When the leader of the Republican party insists that government jobs are not really jobs, but something else for which there is no word, and that as a matter of definition only a private employer can "create" a "job," you know you're not going to have a very informative discussion on the relative merits of government spending, not to mention the relative merits of particular spending programs and priorities. You will spend all of your time instead trying to explain how moronic that distinction is and how irrelevant it is to the matter at hand. Such inane distractions, however, may constitute a strategy for poisoning the well. We can't have a serious discussion when the children are running around screaming.
Since I don't know anything about economics, I wonder about the merits of government spending. Since I wonder about the effectiveness of government, I wonder whether some kinds of spending will be a complete waste. Lots of economists, however, say that spending is a good idea–and they, real economists, not people with undergraduate degrees in English–claim that spending is appropriate in a time such as this. Fair enough. I wonder now what would be a serious rebuttal to this claim. It is certainly not going to be this set of assertions from the Washington Post's Michael Gerson:
But that creed has now been tested in two areas. First, the new president deferred almost entirely to the Democratic congressional leadership on the initial shape of the stimulus package — which, in turn, was shaped by pent-up Democratic spending appetites instead of by an explainable economic theory. Senate modifications made the legislation marginally more responsible. But Obama's pragmatism, in this case, was a void of creativity, filled by the most aggressively ideological branch of government. And this managed to revive Republican ideological objections to federal overreach. In the new age of pragmatism, all the ideologues seem to be encouraged.
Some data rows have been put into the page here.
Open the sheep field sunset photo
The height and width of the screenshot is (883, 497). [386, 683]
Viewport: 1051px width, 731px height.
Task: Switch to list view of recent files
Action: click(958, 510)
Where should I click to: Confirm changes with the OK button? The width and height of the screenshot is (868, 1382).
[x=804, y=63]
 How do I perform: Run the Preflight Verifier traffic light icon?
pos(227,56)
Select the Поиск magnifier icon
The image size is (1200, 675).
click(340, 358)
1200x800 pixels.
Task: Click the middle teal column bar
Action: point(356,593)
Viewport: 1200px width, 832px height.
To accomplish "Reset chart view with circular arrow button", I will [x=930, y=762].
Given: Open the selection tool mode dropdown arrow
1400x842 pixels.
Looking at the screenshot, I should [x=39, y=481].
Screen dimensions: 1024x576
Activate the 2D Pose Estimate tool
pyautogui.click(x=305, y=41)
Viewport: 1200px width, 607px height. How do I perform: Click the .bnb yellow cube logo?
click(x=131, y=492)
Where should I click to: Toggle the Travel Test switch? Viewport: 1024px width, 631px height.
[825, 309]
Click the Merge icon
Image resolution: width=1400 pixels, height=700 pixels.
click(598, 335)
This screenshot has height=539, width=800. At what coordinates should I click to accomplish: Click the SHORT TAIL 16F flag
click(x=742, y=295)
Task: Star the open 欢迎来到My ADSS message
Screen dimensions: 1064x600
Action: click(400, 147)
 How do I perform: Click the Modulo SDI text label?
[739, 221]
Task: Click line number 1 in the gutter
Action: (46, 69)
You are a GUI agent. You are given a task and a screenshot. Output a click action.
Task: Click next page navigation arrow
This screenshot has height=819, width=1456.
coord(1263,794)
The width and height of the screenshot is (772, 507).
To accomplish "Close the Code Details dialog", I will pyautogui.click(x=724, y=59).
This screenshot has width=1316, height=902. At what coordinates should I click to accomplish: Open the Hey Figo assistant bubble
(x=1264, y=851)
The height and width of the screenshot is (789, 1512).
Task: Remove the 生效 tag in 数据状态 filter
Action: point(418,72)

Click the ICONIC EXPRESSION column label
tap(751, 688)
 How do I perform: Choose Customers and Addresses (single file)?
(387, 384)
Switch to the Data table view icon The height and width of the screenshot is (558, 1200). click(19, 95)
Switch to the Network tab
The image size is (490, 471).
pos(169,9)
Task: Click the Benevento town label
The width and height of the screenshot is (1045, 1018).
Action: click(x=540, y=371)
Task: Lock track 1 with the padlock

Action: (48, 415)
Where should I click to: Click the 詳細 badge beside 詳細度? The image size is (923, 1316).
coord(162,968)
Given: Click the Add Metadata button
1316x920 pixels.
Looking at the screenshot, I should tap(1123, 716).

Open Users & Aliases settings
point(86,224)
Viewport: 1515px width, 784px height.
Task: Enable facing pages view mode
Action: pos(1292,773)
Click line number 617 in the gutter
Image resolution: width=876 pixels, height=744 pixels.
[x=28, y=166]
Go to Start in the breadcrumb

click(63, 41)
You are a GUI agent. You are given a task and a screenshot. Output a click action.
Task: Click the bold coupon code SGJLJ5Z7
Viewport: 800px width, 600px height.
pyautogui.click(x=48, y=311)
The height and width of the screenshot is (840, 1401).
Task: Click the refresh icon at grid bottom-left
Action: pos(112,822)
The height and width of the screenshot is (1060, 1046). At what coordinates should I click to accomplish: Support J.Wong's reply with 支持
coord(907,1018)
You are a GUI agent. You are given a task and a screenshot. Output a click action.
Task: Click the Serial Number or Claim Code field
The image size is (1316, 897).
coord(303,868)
The spending, whatever its particular merits, is the theory. And saying there is no "explainable economic theory" when (a) there is, and (b) that is the core claim of your argument just begs the question in the most obvious way. That's what is at issue.
I know a lot of things about which program is better seem to be a matter of taste, not informed or justified opinion, and these sort of assertions just do not help change that impression. There is, after all, a serious discussion worth having about the economy. It would be nice if the Washington Post cared enough about its readers to insist that their columnists play along. Hey Michael, an editor might say, say why there is no explainable economic theory–that's the key issue, after all, and no one can seriously just take your word for it, as you were the former President's speechwriter.